Some records:

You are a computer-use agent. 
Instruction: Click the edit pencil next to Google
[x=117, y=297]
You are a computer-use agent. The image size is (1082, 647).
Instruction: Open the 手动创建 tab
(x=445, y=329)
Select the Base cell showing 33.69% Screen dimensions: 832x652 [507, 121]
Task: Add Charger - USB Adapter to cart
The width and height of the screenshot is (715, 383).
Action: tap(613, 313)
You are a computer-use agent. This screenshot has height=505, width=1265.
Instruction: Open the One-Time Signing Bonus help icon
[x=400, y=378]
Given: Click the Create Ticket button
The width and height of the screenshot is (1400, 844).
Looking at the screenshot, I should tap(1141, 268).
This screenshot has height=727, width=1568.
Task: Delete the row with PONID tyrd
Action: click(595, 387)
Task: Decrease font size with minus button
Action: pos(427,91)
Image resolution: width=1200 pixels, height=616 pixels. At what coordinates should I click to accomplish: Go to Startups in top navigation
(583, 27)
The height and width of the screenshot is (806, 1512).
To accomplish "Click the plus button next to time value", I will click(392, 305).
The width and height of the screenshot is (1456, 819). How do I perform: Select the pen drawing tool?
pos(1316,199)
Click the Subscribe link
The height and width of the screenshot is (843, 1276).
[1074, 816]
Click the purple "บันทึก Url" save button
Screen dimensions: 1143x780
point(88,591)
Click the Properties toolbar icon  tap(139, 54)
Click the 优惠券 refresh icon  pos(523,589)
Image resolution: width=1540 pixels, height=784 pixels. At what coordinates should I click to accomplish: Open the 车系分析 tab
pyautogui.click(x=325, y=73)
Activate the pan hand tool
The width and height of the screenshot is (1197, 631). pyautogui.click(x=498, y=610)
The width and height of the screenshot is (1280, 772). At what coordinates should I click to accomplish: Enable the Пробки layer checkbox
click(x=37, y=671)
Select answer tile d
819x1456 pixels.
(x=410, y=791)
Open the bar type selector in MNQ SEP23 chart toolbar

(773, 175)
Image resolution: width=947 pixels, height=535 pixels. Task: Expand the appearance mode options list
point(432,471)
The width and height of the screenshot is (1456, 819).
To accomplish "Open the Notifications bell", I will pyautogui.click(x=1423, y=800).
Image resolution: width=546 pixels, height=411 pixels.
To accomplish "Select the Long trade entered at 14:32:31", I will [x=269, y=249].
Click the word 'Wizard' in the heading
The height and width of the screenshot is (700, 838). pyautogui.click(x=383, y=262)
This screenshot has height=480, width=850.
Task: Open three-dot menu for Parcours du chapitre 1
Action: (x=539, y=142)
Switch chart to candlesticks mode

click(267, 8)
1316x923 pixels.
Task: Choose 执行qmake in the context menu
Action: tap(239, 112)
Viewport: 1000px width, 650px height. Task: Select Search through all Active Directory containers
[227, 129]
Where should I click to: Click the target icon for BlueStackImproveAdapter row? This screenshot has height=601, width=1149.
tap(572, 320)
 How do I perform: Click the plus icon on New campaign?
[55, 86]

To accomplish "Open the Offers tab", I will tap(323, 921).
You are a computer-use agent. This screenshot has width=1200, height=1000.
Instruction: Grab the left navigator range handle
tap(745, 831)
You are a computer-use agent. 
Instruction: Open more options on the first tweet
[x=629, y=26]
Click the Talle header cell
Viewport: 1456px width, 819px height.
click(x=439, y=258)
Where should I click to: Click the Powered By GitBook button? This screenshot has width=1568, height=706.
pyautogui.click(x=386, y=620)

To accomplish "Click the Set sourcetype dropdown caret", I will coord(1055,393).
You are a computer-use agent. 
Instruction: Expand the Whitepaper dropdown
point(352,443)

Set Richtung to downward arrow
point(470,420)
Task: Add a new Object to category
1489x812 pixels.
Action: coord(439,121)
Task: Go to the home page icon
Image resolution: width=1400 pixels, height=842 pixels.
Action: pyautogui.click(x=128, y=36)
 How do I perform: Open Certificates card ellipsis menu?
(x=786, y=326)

Aim of the exercise: Rewrite all of these lines, switching "computer-use agent" to "desktop assistant" everywhere and leaving the rest unchanged.

Completed exercise:
You are a desktop assistant. 
Instruction: Click the edit pencil next to Google
[x=117, y=297]
You are a desktop assistant. The image size is (1082, 647).
Instruction: Open the 手动创建 tab
(x=445, y=329)
Select the Base cell showing 33.69% Screen dimensions: 832x652 [507, 121]
Task: Add Charger - USB Adapter to cart
The width and height of the screenshot is (715, 383).
Action: tap(613, 313)
You are a desktop assistant. This screenshot has height=505, width=1265.
Instruction: Open the One-Time Signing Bonus help icon
[x=400, y=378]
Given: Click the Create Ticket button
The width and height of the screenshot is (1400, 844).
Looking at the screenshot, I should tap(1141, 268).
This screenshot has height=727, width=1568.
Task: Delete the row with PONID tyrd
Action: click(595, 387)
Task: Decrease font size with minus button
Action: pos(427,91)
Image resolution: width=1200 pixels, height=616 pixels. At what coordinates should I click to accomplish: Go to Startups in top navigation
(583, 27)
The height and width of the screenshot is (806, 1512).
To accomplish "Click the plus button next to time value", I will click(392, 305).
The width and height of the screenshot is (1456, 819). How do I perform: Select the pen drawing tool?
pos(1316,199)
Click the Subscribe link
The height and width of the screenshot is (843, 1276).
[1074, 816]
Click the purple "บันทึก Url" save button
Screen dimensions: 1143x780
point(88,591)
Click the Properties toolbar icon  tap(139, 54)
Click the 优惠券 refresh icon  pos(523,589)
Image resolution: width=1540 pixels, height=784 pixels. At what coordinates should I click to accomplish: Open the 车系分析 tab
pyautogui.click(x=325, y=73)
Activate the pan hand tool
The width and height of the screenshot is (1197, 631). pyautogui.click(x=498, y=610)
The width and height of the screenshot is (1280, 772). At what coordinates should I click to accomplish: Enable the Пробки layer checkbox
click(x=37, y=671)
Select answer tile d
819x1456 pixels.
(x=410, y=791)
Open the bar type selector in MNQ SEP23 chart toolbar

(773, 175)
Image resolution: width=947 pixels, height=535 pixels. Task: Expand the appearance mode options list
point(432,471)
The width and height of the screenshot is (1456, 819).
To accomplish "Open the Notifications bell", I will pyautogui.click(x=1423, y=800).
Image resolution: width=546 pixels, height=411 pixels.
To accomplish "Select the Long trade entered at 14:32:31", I will [x=269, y=249].
Click the word 'Wizard' in the heading
The height and width of the screenshot is (700, 838). pyautogui.click(x=383, y=262)
This screenshot has height=480, width=850.
Task: Open three-dot menu for Parcours du chapitre 1
Action: (x=539, y=142)
Switch chart to candlesticks mode

click(267, 8)
1316x923 pixels.
Task: Choose 执行qmake in the context menu
Action: tap(239, 112)
Viewport: 1000px width, 650px height. Task: Select Search through all Active Directory containers
[227, 129]
Where should I click to: Click the target icon for BlueStackImproveAdapter row? This screenshot has height=601, width=1149.
tap(572, 320)
 How do I perform: Click the plus icon on New campaign?
[55, 86]

To accomplish "Open the Offers tab", I will tap(323, 921).
You are a desktop assistant. This screenshot has width=1200, height=1000.
Instruction: Grab the left navigator range handle
tap(745, 831)
You are a desktop assistant. 
Instruction: Open more options on the first tweet
[x=629, y=26]
Click the Talle header cell
Viewport: 1456px width, 819px height.
click(x=439, y=258)
Where should I click to: Click the Powered By GitBook button? This screenshot has width=1568, height=706.
pyautogui.click(x=386, y=620)

To accomplish "Click the Set sourcetype dropdown caret", I will coord(1055,393).
You are a desktop assistant. 
Instruction: Expand the Whitepaper dropdown
point(352,443)

Set Richtung to downward arrow
point(470,420)
Task: Add a new Object to category
1489x812 pixels.
Action: coord(439,121)
Task: Go to the home page icon
Image resolution: width=1400 pixels, height=842 pixels.
Action: pyautogui.click(x=128, y=36)
 How do I perform: Open Certificates card ellipsis menu?
(x=786, y=326)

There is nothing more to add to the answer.